San Toro laughed. "That picture which is now there, eet ees a duplicate, which my Manuel 'ave made. I replaced eet, while you argue weeth those dumb detective Morrison. Thus, you 'ave been made to seem a liar!"
"Not bad," Ed said. "Now suppose you give Mrs. Vaughn her clothes again. We're all through playing games. I'm starting to shoot in exactly thirty seconds!"
San Toro shook his head. "Spanish gentlemen and American gentlemen do not endanger a ladee's life. You weel not shoot. On the contraree—you weel 'elp us to find thee painting!"
"Oh, what's the use!" Georgette Vaughn exclaimed. "I give up. It's in the lining of my skirt. I had a false pocket made, and slipped it in there. Now—you can have the portrait, and show it to my husband. I—I'm too tired to fight—"
Juan let go of her arm, and pounced on the skirt. He ripped the lining away, and drew out the small canvas.
"Oho! Now you shall pay—"
"Here goes!" Ed exclaimed, and fired.
San Toro had been so overcome by excitement that he had leaned forward past Georgette's chair, and his gun hand had pushed out forward just an inch or two. It was enough for Ed, and San Toro's wrist crumpled under the blast. Manuel and Juan stood frozen, not daring to move.
Suddenly, Georgette Vaughn uttered a cry. "Behind you—"
Ed heard a foot scrape at his back, and went into a split-second somersault just as a shot crashed from a doorway to the rear. He came to his feet, glimpsing the thin and emaciated face of Westley Lawrence in the doorway. Ed fired while he was himself still a blur of motion, and he didn't bother to look in Lawrence's direction any more, because he knew that he had aimed for the man's forehead, and he always hit exactly where he aimed.
He swung on one knee, his gun thundering in the room as Juan and Manuel began pumping shots at him.
There was a cool, hard smile on Ed's face as he triggered those two guns of his, shooting carefully, accurately, with no more emotion in his eyes than if he had been shooting at a row of candles on the stage of the Clyde Theatre. These men were not only thieves, they were murderers. They had cold-bloodedly machine-gunned a young cop. Ed felt like an executioner as he pumped lead into the hearts of those two men.

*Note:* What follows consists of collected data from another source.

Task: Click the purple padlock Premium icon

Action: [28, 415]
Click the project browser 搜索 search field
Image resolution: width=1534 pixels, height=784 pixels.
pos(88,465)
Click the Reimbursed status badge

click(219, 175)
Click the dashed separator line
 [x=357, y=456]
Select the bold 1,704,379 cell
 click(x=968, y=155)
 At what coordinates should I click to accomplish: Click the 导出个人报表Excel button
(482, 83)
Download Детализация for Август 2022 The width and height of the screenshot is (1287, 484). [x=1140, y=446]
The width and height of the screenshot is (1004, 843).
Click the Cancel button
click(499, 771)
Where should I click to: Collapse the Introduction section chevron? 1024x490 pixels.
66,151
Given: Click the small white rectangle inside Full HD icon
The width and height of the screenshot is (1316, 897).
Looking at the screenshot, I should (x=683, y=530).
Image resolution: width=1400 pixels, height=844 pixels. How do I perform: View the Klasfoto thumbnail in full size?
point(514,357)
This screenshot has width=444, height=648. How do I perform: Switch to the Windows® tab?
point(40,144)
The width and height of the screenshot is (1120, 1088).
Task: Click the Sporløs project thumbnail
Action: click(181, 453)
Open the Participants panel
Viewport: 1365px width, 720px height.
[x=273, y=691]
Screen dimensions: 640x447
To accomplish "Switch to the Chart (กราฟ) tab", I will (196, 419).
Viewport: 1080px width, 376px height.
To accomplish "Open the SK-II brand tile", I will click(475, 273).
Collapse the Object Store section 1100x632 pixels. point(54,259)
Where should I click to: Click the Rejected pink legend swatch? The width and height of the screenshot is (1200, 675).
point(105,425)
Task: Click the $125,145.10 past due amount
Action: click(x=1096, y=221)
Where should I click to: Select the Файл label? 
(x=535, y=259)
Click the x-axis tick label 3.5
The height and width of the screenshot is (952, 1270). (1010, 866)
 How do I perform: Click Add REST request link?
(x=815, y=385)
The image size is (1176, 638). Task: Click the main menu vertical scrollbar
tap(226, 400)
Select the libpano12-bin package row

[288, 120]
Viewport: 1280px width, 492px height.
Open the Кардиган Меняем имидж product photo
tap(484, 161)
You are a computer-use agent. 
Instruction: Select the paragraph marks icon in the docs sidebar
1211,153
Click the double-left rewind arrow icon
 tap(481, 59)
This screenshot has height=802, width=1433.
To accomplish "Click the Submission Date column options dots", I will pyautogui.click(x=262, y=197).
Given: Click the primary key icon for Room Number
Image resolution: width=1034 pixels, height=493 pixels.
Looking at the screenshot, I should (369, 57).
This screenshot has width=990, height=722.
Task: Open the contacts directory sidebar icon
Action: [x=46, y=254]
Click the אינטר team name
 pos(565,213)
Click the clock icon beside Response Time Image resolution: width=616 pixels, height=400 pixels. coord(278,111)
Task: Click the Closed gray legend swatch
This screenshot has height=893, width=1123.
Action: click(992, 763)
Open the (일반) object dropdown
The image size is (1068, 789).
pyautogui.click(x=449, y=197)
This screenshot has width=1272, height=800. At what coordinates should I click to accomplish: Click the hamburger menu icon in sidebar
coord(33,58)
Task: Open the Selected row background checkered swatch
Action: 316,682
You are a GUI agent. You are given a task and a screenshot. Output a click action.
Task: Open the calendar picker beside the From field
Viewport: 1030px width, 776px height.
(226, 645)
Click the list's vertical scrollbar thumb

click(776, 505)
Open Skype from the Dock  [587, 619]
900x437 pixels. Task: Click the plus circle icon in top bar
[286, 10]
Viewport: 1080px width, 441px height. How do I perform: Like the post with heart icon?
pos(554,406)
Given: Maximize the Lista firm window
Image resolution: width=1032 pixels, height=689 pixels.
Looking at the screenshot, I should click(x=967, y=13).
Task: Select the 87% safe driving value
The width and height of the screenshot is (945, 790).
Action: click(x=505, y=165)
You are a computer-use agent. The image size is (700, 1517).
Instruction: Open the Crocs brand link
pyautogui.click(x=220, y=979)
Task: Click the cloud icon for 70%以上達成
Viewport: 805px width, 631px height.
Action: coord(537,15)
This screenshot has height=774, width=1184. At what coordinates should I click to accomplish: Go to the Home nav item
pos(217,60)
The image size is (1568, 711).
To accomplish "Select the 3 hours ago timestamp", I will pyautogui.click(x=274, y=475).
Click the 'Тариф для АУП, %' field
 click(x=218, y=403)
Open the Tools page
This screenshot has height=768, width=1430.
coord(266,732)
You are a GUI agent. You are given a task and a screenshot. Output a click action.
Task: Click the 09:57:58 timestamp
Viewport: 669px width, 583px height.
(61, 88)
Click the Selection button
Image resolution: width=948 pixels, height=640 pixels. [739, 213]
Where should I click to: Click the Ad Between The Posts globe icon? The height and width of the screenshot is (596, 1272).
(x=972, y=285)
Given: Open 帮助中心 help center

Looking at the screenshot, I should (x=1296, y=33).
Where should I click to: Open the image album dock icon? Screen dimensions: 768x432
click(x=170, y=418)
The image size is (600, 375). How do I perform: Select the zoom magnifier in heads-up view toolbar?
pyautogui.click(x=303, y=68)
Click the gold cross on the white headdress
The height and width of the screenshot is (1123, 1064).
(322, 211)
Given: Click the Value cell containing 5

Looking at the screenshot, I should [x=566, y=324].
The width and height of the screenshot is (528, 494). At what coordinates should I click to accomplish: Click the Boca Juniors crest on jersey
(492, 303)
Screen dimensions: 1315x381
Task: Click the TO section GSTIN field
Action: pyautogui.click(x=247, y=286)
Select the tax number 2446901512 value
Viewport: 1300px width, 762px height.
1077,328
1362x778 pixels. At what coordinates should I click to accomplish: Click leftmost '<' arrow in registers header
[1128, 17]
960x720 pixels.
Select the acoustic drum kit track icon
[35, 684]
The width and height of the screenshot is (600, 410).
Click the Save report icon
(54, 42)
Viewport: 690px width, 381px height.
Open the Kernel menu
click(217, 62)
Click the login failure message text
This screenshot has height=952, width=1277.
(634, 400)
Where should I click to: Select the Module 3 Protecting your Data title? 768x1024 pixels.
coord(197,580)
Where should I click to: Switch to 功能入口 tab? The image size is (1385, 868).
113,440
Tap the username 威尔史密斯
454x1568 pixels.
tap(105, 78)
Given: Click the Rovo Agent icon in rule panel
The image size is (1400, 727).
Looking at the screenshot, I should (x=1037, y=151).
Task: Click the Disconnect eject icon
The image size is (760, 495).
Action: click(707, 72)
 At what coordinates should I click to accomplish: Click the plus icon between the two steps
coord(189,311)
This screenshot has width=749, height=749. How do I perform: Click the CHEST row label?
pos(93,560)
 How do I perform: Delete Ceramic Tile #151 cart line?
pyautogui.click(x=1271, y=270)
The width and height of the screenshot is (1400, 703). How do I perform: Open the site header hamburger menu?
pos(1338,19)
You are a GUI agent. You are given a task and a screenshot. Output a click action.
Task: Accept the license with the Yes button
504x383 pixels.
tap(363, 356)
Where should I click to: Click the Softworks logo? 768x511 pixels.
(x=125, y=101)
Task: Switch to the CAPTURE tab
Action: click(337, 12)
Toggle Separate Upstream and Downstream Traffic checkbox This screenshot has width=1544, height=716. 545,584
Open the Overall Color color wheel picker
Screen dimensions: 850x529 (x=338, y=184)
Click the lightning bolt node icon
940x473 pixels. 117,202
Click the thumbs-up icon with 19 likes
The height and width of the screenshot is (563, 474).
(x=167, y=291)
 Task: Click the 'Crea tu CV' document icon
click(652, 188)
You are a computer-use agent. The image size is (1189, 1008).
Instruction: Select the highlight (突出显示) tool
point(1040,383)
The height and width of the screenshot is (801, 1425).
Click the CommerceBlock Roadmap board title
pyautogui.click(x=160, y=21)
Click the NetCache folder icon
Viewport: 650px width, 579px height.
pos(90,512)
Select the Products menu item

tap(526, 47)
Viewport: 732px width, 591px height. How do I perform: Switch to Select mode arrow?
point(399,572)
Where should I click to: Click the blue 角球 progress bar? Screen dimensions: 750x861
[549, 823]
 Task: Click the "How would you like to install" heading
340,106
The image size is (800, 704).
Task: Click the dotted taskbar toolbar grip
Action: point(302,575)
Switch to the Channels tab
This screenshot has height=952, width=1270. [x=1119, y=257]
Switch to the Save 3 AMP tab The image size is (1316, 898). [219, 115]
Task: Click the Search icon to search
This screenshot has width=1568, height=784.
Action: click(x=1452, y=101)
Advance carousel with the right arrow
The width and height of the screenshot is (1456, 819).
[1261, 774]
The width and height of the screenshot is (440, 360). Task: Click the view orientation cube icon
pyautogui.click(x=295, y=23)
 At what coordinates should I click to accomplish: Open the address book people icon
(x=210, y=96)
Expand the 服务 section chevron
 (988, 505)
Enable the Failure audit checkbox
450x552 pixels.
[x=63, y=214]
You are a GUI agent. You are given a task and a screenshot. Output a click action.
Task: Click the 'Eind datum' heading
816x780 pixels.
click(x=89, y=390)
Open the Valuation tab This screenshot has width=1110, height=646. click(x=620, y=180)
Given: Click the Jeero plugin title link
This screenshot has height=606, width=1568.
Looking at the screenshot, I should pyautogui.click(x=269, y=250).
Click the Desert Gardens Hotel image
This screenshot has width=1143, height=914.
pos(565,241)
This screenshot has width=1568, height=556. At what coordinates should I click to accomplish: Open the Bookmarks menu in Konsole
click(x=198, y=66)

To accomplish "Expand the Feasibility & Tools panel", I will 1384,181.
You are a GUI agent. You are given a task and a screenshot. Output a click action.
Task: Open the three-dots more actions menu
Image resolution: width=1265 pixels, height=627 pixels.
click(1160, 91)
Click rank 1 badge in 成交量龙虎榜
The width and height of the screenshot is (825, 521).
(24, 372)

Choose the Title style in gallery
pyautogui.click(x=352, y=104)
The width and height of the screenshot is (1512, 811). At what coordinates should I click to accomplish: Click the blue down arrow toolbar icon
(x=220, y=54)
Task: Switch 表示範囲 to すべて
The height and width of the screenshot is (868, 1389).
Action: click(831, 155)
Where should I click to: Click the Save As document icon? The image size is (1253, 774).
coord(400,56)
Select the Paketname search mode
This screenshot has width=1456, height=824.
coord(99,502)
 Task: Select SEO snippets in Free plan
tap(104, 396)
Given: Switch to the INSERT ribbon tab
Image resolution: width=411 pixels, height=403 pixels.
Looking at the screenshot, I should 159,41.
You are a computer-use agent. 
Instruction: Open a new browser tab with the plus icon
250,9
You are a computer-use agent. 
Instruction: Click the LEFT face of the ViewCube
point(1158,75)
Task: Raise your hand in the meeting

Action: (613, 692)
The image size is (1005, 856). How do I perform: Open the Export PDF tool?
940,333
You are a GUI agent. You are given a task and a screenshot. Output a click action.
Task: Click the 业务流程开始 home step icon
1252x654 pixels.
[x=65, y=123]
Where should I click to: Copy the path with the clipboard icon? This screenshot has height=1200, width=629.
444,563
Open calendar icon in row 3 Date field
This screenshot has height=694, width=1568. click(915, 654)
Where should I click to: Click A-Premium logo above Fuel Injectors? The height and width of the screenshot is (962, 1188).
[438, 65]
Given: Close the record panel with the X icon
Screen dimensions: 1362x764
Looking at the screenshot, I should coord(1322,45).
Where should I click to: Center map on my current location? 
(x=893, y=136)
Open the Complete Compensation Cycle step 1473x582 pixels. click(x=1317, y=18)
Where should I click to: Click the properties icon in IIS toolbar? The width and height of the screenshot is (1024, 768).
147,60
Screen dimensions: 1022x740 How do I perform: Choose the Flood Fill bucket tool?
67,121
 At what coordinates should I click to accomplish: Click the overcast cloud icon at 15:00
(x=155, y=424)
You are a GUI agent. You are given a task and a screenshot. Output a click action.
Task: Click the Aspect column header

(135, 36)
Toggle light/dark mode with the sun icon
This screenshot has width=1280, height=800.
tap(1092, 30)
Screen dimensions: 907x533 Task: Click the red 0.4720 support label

He straightened to his feet, with the walls still sending back the echoing reverberations of his thunderous gunfire.
Georgette Vaughn sprang to her feet, then reeled and would have fallen, if Ed hadn't caught her.
"Get your clothes on," he growled. "This is no time to faint or to have the heebie-jeebies. There'll be cops here in a minute."
HIS prophecy was pretty accurate as to time. It was only about
ninety seconds before the front door banged open, and Detective
Sergeant Morrison barged in, with Mary Griscomb at his side, and
a couple of plainclothesmen at his back.
Ed tautened, but he relaxed when he saw that Morrison was putting his gun away instead of turning it on him.
Mary Griscomb smiled. She had hold of Morrison's elbow.
"I made him promise not to blow up till he could hear your story, Ed," she said. "I'm just holding on to his arm for insurance. He had to promise, or I wouldn't have told him your plan."
"Swell kid!" Ed praised.
He saw that Georgette Vaughn had got her clothes on, after a fashion, and let her tell her story to Morrison. The wounded San Toro stared impassively, while she talked, then he shrugged his shoulders.
"I 'ave lose!" he said. "Eet seem that I am too smart for mysel'!"
Detective Sergeant Morrison scratched his head, and looked shamefaced.
"Well, I'll be damned! You were telling the truth all the time, Race!" He stuck his hand out. "I apologize."
Ed nodded somberly, and took his hand. Then he turned to where Mary Griscomb had gone into a corner by herself. Now that the tension was over, she was sobbing quietly, with her head on the shoulder of Georgette Vaughn.
Morrison sighed. "Damned lousy—the life of a cop's wife!"
"I'm thinking the same!" Ed Race said.